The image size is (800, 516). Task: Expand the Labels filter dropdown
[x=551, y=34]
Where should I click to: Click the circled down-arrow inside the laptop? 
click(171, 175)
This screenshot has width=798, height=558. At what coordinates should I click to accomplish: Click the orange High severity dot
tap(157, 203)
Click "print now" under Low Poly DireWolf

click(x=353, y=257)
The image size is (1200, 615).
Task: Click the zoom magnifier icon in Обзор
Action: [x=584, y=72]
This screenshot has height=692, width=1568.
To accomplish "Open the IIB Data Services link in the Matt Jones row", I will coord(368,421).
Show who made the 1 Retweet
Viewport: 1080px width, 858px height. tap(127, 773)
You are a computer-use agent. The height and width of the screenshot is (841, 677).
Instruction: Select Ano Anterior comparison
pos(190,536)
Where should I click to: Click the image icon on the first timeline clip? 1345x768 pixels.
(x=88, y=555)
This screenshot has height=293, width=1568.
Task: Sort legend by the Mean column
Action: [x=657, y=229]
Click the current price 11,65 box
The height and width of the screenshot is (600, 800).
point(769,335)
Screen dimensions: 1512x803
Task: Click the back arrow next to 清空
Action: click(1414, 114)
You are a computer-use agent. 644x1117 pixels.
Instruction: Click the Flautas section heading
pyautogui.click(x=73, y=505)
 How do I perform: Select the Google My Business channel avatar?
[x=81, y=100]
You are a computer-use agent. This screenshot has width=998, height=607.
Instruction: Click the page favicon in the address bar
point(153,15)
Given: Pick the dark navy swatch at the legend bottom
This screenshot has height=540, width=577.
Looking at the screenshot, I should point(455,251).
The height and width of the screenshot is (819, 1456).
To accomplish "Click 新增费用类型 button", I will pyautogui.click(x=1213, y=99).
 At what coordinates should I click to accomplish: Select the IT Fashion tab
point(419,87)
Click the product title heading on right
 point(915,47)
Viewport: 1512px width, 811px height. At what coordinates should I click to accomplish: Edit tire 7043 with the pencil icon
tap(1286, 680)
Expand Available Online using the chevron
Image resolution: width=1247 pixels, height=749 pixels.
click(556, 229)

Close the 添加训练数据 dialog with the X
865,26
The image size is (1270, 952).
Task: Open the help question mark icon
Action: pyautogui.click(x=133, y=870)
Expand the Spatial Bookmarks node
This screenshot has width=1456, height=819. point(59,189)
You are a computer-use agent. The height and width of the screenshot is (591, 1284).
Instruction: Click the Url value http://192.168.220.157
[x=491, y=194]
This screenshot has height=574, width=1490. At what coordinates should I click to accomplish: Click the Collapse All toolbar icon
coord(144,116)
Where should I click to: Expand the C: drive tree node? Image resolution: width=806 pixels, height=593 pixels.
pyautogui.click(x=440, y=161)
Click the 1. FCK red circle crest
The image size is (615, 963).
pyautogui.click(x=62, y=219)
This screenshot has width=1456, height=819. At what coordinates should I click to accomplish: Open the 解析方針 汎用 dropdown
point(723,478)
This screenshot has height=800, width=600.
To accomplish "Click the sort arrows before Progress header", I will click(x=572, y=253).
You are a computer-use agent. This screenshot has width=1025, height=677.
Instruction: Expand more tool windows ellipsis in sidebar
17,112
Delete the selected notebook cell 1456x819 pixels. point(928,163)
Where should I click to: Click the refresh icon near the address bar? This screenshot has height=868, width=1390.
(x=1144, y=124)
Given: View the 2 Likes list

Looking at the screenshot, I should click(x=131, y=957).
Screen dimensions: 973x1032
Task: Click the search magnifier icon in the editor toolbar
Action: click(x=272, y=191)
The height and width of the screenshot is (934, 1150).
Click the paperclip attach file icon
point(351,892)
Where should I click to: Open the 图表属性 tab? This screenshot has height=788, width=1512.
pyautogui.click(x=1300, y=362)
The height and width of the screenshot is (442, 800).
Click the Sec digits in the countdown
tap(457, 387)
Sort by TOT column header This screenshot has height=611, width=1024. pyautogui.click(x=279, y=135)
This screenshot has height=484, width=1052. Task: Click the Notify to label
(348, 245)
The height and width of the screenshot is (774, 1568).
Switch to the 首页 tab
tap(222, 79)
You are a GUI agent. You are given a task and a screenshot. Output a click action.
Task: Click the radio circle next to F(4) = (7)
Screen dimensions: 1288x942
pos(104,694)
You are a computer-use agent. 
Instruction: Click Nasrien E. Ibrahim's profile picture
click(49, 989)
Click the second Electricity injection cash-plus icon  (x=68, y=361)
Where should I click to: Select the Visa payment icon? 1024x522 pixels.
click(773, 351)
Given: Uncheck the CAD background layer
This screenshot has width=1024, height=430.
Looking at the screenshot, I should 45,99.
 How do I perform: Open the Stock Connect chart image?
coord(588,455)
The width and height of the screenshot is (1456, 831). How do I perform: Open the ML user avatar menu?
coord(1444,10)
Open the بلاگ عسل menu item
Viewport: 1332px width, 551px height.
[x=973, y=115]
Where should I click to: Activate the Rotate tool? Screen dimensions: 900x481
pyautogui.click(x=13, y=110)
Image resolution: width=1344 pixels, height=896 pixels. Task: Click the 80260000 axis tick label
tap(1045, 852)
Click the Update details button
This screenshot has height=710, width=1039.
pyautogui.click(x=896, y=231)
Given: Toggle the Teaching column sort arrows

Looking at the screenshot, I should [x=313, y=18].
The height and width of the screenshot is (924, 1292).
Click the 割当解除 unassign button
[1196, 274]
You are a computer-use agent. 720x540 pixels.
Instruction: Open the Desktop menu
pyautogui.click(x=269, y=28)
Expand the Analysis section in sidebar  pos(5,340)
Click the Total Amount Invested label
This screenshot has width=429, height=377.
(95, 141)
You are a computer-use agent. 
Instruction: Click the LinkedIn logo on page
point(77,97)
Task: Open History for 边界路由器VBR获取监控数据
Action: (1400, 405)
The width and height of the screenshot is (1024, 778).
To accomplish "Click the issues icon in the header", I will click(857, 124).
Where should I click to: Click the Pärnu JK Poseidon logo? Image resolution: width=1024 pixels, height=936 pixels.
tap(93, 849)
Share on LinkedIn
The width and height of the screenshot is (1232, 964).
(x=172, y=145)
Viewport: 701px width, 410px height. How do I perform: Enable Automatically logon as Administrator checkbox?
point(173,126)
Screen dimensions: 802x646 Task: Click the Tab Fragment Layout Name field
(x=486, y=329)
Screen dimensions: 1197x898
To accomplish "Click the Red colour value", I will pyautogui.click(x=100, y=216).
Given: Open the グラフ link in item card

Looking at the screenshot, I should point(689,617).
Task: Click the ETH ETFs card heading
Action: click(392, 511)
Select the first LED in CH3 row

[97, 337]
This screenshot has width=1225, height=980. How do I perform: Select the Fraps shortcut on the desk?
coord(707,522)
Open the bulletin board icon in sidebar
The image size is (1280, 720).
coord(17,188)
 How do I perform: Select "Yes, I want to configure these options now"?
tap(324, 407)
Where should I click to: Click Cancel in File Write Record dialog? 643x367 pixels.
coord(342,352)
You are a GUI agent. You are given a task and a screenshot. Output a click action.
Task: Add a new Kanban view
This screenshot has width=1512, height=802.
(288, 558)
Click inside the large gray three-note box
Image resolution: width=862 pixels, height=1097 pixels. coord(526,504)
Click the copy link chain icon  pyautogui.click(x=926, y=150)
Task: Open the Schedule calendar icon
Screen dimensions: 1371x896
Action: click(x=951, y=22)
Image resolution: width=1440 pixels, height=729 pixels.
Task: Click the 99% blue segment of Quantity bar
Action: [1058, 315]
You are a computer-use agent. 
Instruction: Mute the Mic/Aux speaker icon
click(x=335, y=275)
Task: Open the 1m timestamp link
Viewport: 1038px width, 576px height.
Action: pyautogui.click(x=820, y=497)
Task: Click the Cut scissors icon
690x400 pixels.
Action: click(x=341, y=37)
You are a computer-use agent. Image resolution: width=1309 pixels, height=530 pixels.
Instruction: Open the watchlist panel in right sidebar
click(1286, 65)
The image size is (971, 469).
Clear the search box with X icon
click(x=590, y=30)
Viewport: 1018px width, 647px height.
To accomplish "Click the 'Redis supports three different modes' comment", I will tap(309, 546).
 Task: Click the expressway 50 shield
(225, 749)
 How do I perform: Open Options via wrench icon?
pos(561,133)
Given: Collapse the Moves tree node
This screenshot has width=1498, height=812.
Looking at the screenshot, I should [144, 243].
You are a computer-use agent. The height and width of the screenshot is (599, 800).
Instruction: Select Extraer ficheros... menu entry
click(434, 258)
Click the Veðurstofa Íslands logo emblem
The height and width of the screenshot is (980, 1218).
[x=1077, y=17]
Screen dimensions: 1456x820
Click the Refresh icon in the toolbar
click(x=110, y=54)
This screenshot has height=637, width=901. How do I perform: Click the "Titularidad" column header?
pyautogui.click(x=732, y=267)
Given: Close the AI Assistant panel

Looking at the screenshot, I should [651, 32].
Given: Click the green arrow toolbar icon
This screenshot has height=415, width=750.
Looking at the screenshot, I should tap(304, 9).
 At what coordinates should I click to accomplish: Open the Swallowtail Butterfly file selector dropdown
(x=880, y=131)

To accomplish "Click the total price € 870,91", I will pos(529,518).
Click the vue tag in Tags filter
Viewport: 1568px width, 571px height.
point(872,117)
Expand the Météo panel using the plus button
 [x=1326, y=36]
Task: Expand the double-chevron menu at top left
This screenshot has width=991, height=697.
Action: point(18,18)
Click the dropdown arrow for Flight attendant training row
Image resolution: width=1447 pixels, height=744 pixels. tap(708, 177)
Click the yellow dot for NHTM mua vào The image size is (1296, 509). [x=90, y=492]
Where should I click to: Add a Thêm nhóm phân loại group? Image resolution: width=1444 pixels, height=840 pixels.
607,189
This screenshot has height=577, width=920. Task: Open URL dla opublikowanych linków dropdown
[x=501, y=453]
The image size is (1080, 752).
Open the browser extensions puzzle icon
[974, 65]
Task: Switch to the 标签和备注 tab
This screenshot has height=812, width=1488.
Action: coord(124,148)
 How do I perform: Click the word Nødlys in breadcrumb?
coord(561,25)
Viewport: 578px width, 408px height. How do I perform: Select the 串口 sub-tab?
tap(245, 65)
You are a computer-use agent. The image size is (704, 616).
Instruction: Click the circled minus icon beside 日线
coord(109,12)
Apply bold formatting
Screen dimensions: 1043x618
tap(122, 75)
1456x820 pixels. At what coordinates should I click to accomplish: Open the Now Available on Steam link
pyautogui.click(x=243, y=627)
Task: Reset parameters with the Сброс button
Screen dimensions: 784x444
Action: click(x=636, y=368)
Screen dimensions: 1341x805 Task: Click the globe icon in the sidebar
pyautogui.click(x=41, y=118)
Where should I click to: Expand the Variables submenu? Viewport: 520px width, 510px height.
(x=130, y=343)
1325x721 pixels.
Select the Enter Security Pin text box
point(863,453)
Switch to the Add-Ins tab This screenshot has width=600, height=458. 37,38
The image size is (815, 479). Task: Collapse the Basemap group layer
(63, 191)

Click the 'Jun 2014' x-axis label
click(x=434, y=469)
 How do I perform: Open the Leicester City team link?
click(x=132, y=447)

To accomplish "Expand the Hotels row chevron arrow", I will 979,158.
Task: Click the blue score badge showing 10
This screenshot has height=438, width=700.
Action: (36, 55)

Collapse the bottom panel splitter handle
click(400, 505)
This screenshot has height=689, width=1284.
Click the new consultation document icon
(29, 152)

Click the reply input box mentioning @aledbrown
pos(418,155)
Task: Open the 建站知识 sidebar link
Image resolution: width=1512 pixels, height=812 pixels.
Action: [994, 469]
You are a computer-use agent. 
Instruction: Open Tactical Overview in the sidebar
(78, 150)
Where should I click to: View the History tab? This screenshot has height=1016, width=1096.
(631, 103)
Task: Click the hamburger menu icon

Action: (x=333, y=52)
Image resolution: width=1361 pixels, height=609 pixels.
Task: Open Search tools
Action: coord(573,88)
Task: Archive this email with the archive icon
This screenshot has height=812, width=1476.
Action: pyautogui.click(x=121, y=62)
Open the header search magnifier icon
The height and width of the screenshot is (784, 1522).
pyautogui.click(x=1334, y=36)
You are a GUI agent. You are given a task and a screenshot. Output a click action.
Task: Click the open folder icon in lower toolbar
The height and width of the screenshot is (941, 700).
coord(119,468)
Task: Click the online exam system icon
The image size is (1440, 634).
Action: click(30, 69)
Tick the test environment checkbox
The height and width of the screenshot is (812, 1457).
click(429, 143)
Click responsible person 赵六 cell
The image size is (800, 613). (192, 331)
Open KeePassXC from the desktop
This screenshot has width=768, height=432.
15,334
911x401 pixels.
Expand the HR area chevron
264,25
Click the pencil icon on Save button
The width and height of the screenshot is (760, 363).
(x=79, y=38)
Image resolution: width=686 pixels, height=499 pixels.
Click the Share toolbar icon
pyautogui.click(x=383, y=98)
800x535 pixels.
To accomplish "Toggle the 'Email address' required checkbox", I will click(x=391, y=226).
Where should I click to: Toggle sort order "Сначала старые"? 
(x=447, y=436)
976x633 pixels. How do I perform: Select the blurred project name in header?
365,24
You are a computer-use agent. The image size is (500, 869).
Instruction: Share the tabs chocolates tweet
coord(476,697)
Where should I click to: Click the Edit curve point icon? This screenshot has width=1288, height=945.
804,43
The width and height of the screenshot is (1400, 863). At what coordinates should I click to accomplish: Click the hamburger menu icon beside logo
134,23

AIM =>
Identify every line in the material above that contains the string "inside", and copy each one. Case counts.

ANSWER TO THIS EXERCISE =>
Where should I click to: Click the circled down-arrow inside the laptop? 
Click inside the large gray three-note box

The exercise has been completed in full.